Comme je le soulignais en mars 2020, la loi la plus marquante, celle que retiendra probablement l’histoire de l’Internet français, restera celle qui aura instauré la surveillance de masse des internautes français : la Loi sur le renseignement adoptée le 5 mai 2015 intégrait la mise sous surveillance du réseau national par le déploiement d’un dispositif destiné à faire remonter des « signaux faibles » au renseignement.

Ce dispositif  décrié connu sous le nom de boîtes noires analyse automatiquement les métadonnées des communications Internet en France afin de détecter des signaux faibles et de prévenir entre autres les passages à l’acte d’individus radicalisés. Le mardi 14 novembre 2017, Francis Delon, le président de la Commission nationale de contrôle des techniques de renseignement (CNCTR), annonçait l’activation d’une première boîte noire.

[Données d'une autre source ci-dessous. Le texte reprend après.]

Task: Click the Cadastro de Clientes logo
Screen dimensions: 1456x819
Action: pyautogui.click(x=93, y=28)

Le gouvernement Hollande avait alors arrêté une date d’évaluation de ce dispositif au 31 décembre 2018. Un amendement du pouvoir exécutif actuel a une première fois repoussé cette échéance au 31 décembre 2020. Nonobstant une prorogation en aveugle de ce dispositif, dans les faits et comme le soulignait alors Jacques Follorou dans le quotidien Le Monde en octobre 2019 :

58 des 59 attentats déjoués depuis six ans avaient pû l’être grâce au renseignement humain.

Dans la même veine, Next inpact, sous la plume de Marc Rees, avançait que suite au déploiement des trois boîtes noires activées en France entre 2017 et le 31 décembre 2018 :

Seule une dizaine de personnes avaient été surveillées individuellement suite au déploiement.

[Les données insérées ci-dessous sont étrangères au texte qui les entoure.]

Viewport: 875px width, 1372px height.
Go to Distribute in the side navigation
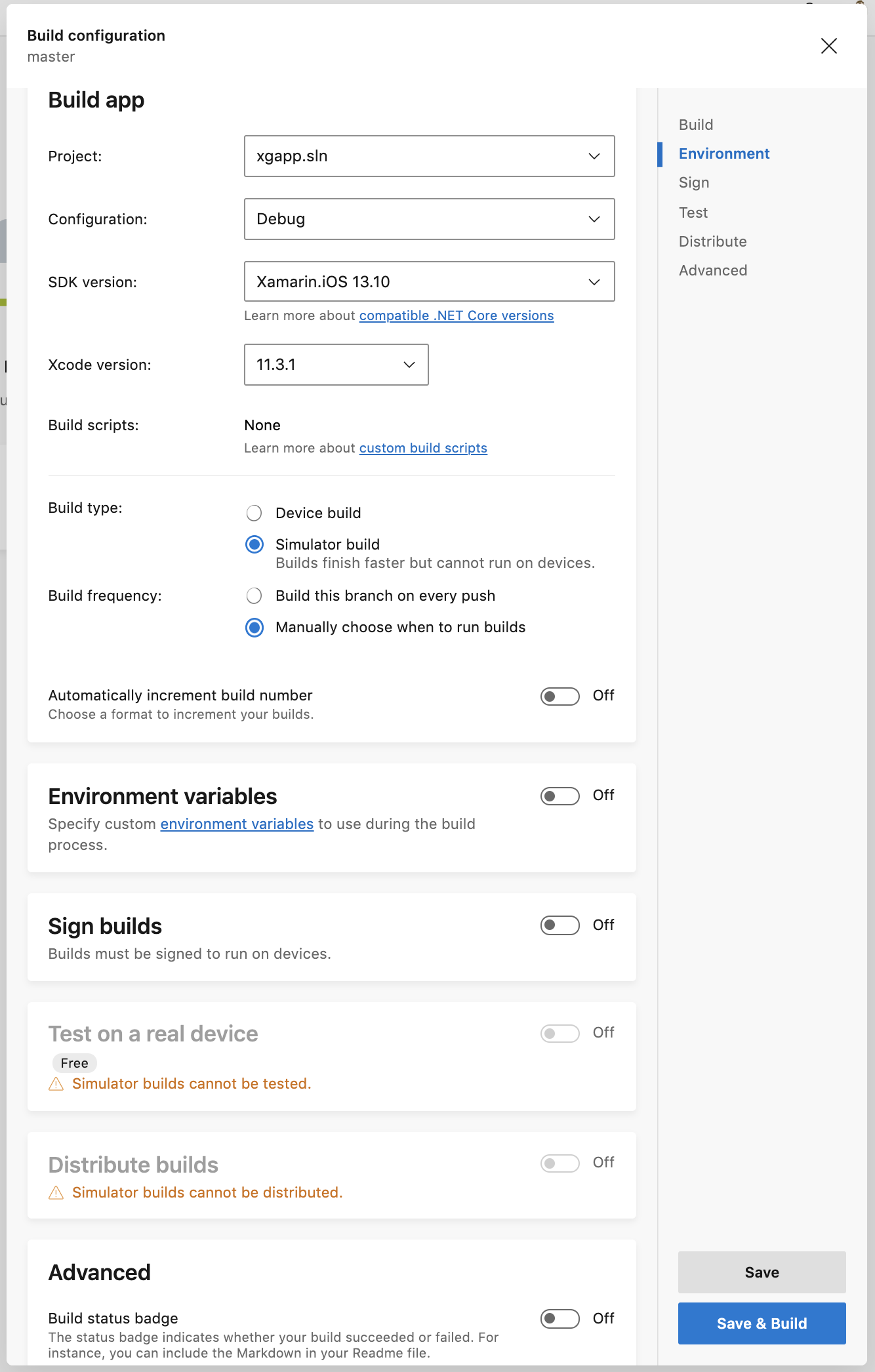tap(712, 242)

Un nombre pour le moins faible au regard de la masse de données collectées, sans compter le nombre de faux positifs noyant le renseignement.

Le problème n’était pas seulement la récupération en masse des données personnelles, mais également la capacité à leur donner du sens. De quoi questionner sur la raison d’être et la pertinence du déploiement de ces boîtes noires !

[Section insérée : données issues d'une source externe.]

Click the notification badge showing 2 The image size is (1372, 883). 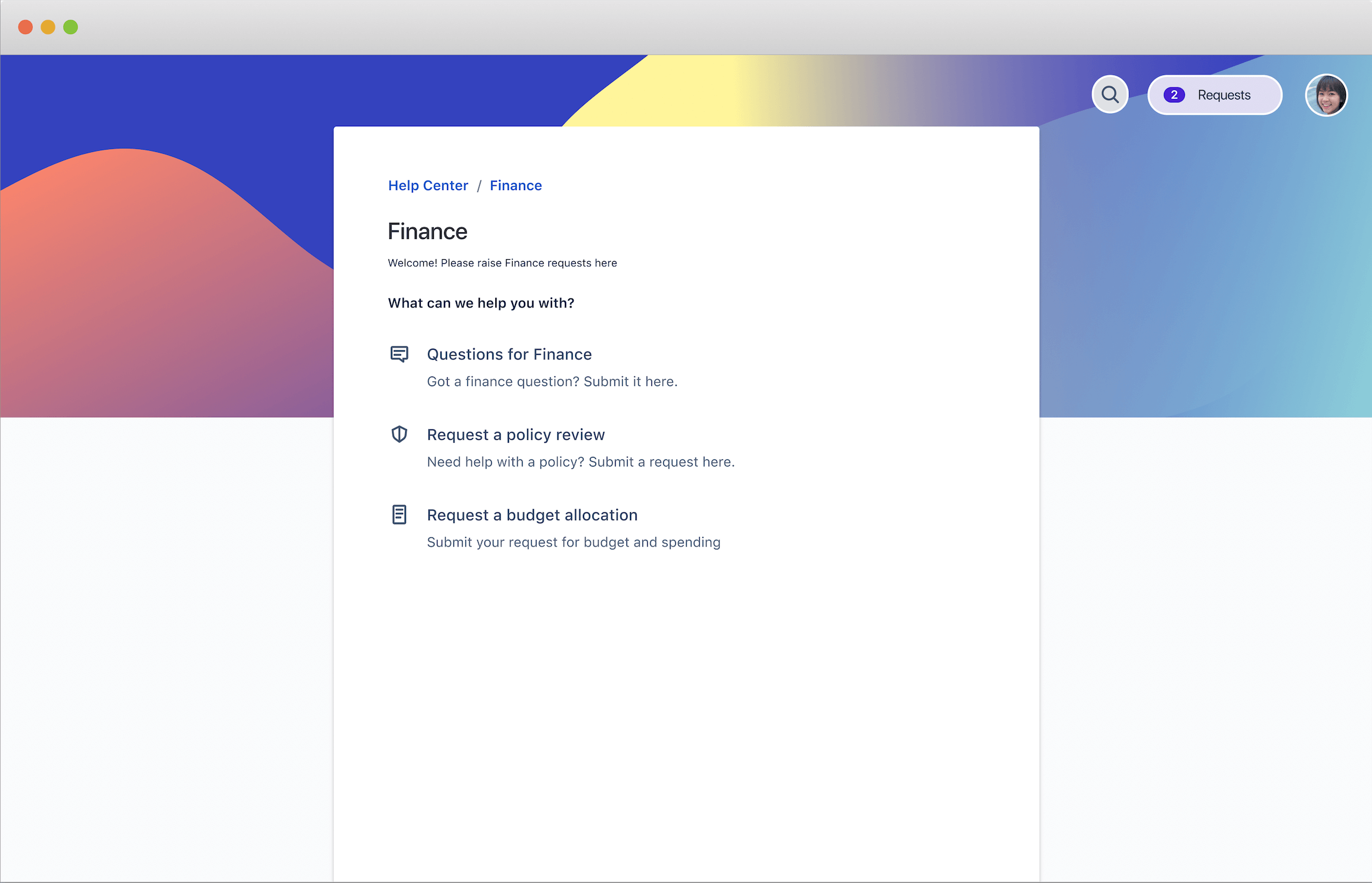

Pas d’évaluation des boîtes noires et pourtant…

Le jeudi 7 mai 2020, le site Dalloz repérait un projet de loi portant diverses « dispositions urgentes ». Sous couvert d’état d’urgence sanitaire, celles-ci devaient dans un premier temps permettre à l’exécutif de prolonger l’expérimentation des boîtes noires jusqu’en 2021.

Afin de justifier, tant la prorogation que l’absence d’une évaluation pourtant programmée, le gouvernement s’était alors retranché « derrière les circonstances sanitaires qui auraient rendu délicate la rédaction d’un rapport au Parlement sur les boîtes noires à la date prévue » à savoir le 30 juin 2020.

Dont acte. Libre à chacun d’apprécier la façon qui a permis à la Loi n° 2020-734 du 17 juin 2020 de voir le jour et de paraître au JO n° 149 du 18 juin 2020.

De l’absence d’évaluation à la pérennisation des boîtes noires

Outre le fait d’avoir prorogé l’usage des boîtes noires sans tenir parole, en avril 2021 c’est un nouveau pas qui va tenter d’être franchi par un nouveau le projet de loi intitulé « Projet de loi relatif à la prévention d’actes de terrorisme et au renseignement », un texte pour lequel le gouvernement a par ailleurs engagé une procédure accélérée le 28 avril 2021.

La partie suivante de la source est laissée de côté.